● **EXERCISE DESCRIPTION**:
Copy each of the records exactly.

┄┄┄┄┄┄

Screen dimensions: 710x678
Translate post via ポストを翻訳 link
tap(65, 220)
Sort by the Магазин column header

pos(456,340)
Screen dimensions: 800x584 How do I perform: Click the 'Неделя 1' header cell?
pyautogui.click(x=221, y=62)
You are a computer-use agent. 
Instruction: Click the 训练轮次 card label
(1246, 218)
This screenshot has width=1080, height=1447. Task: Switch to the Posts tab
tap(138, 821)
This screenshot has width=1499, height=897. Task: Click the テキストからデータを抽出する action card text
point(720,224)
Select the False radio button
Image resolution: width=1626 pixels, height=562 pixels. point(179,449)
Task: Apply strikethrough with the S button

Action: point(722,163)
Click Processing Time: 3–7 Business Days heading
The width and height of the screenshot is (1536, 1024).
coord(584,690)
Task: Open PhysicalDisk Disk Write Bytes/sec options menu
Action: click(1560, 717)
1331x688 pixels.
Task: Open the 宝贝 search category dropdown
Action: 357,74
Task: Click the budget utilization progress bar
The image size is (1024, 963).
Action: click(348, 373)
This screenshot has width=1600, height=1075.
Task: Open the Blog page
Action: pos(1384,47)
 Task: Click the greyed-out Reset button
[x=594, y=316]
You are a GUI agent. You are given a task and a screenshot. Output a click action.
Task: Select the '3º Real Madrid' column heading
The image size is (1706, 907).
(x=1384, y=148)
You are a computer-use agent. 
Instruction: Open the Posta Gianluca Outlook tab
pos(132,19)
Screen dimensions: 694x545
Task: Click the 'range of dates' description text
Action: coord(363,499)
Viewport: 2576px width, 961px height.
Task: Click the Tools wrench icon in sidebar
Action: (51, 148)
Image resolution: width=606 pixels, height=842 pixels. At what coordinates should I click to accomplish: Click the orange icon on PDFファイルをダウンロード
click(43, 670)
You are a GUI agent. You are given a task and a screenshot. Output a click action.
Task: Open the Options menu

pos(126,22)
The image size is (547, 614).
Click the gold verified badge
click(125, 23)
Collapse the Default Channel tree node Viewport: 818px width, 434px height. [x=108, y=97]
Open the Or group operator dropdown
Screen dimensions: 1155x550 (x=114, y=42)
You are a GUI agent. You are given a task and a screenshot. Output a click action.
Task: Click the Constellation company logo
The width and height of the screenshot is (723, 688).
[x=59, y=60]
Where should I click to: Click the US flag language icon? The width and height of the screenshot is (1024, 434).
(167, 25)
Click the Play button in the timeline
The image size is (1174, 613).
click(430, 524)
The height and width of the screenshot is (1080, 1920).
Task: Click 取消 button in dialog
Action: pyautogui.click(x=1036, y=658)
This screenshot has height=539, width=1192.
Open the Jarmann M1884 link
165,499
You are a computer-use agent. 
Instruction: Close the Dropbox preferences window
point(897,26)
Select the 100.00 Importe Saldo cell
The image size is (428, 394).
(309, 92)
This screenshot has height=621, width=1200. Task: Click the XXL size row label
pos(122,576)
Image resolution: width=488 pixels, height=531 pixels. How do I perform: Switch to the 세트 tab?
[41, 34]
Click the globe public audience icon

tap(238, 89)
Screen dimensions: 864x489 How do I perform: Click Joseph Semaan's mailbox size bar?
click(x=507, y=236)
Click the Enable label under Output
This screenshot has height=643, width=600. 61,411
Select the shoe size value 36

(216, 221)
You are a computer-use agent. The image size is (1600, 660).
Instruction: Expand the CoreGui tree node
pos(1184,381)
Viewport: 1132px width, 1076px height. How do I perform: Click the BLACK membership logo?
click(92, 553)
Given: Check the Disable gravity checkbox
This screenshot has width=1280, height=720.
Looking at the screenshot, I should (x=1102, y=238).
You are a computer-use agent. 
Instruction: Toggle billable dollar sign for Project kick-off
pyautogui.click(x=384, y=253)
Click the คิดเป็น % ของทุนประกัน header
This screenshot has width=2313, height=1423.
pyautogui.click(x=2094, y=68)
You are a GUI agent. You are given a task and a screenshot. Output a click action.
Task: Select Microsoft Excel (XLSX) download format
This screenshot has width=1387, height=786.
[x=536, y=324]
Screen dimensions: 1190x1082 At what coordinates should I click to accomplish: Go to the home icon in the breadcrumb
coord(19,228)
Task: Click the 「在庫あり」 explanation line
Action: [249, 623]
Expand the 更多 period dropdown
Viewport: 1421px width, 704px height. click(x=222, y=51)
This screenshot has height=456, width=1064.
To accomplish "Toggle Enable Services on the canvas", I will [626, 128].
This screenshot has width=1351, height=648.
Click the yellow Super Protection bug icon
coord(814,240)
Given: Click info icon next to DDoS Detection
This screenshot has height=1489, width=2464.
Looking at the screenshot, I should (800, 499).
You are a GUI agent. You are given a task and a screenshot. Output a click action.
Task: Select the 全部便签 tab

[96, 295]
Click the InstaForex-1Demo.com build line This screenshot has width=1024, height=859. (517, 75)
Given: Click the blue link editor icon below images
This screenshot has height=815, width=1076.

┄┄┄┄┄┄

● **ANSWER**:
Screen dimensions: 710x678
Translate post via ポストを翻訳 link
tap(65, 220)
Sort by the Магазин column header

pos(456,340)
Screen dimensions: 800x584 How do I perform: Click the 'Неделя 1' header cell?
pyautogui.click(x=221, y=62)
You are a computer-use agent. 
Instruction: Click the 训练轮次 card label
(1246, 218)
This screenshot has width=1080, height=1447. Task: Switch to the Posts tab
tap(138, 821)
This screenshot has width=1499, height=897. Task: Click the テキストからデータを抽出する action card text
point(720,224)
Select the False radio button
Image resolution: width=1626 pixels, height=562 pixels. point(179,449)
Task: Apply strikethrough with the S button

Action: point(722,163)
Click Processing Time: 3–7 Business Days heading
The width and height of the screenshot is (1536, 1024).
coord(584,690)
Task: Open PhysicalDisk Disk Write Bytes/sec options menu
Action: click(1560, 717)
1331x688 pixels.
Task: Open the 宝贝 search category dropdown
Action: 357,74
Task: Click the budget utilization progress bar
The image size is (1024, 963).
Action: click(348, 373)
This screenshot has width=1600, height=1075.
Task: Open the Blog page
Action: pos(1384,47)
 Task: Click the greyed-out Reset button
[x=594, y=316]
You are a GUI agent. You are given a task and a screenshot. Output a click action.
Task: Select the '3º Real Madrid' column heading
The image size is (1706, 907).
(x=1384, y=148)
You are a computer-use agent. 
Instruction: Open the Posta Gianluca Outlook tab
pos(132,19)
Screen dimensions: 694x545
Task: Click the 'range of dates' description text
Action: coord(363,499)
Viewport: 2576px width, 961px height.
Task: Click the Tools wrench icon in sidebar
Action: (51, 148)
Image resolution: width=606 pixels, height=842 pixels. At what coordinates should I click to accomplish: Click the orange icon on PDFファイルをダウンロード
click(43, 670)
You are a GUI agent. You are given a task and a screenshot. Output a click action.
Task: Open the Options menu

pos(126,22)
The image size is (547, 614).
Click the gold verified badge
click(125, 23)
Collapse the Default Channel tree node Viewport: 818px width, 434px height. [x=108, y=97]
Open the Or group operator dropdown
Screen dimensions: 1155x550 (x=114, y=42)
You are a GUI agent. You are given a task and a screenshot. Output a click action.
Task: Click the Constellation company logo
The width and height of the screenshot is (723, 688).
[x=59, y=60]
Where should I click to: Click the US flag language icon? The width and height of the screenshot is (1024, 434).
(167, 25)
Click the Play button in the timeline
The image size is (1174, 613).
click(430, 524)
The height and width of the screenshot is (1080, 1920).
Task: Click 取消 button in dialog
Action: pyautogui.click(x=1036, y=658)
This screenshot has height=539, width=1192.
Open the Jarmann M1884 link
165,499
You are a computer-use agent. 
Instruction: Close the Dropbox preferences window
point(897,26)
Select the 100.00 Importe Saldo cell
The image size is (428, 394).
(309, 92)
This screenshot has height=621, width=1200. Task: Click the XXL size row label
pos(122,576)
Image resolution: width=488 pixels, height=531 pixels. How do I perform: Switch to the 세트 tab?
[41, 34]
Click the globe public audience icon

tap(238, 89)
Screen dimensions: 864x489 How do I perform: Click Joseph Semaan's mailbox size bar?
click(x=507, y=236)
Click the Enable label under Output
This screenshot has height=643, width=600. 61,411
Select the shoe size value 36

(216, 221)
You are a computer-use agent. The image size is (1600, 660).
Instruction: Expand the CoreGui tree node
pos(1184,381)
Viewport: 1132px width, 1076px height. How do I perform: Click the BLACK membership logo?
click(92, 553)
Given: Check the Disable gravity checkbox
This screenshot has width=1280, height=720.
Looking at the screenshot, I should (x=1102, y=238).
You are a computer-use agent. 
Instruction: Toggle billable dollar sign for Project kick-off
pyautogui.click(x=384, y=253)
Click the คิดเป็น % ของทุนประกัน header
This screenshot has width=2313, height=1423.
pyautogui.click(x=2094, y=68)
You are a GUI agent. You are given a task and a screenshot. Output a click action.
Task: Select Microsoft Excel (XLSX) download format
This screenshot has width=1387, height=786.
[x=536, y=324]
Screen dimensions: 1190x1082 At what coordinates should I click to accomplish: Go to the home icon in the breadcrumb
coord(19,228)
Task: Click the 「在庫あり」 explanation line
Action: [249, 623]
Expand the 更多 period dropdown
Viewport: 1421px width, 704px height. click(x=222, y=51)
This screenshot has height=456, width=1064.
To accomplish "Toggle Enable Services on the canvas", I will [626, 128].
This screenshot has width=1351, height=648.
Click the yellow Super Protection bug icon
coord(814,240)
Given: Click info icon next to DDoS Detection
This screenshot has height=1489, width=2464.
Looking at the screenshot, I should (800, 499).
You are a GUI agent. You are given a task and a screenshot. Output a click action.
Task: Select the 全部便签 tab

[96, 295]
Click the InstaForex-1Demo.com build line This screenshot has width=1024, height=859. (517, 75)
Given: Click the blue link editor icon below images
This screenshot has height=815, width=1076.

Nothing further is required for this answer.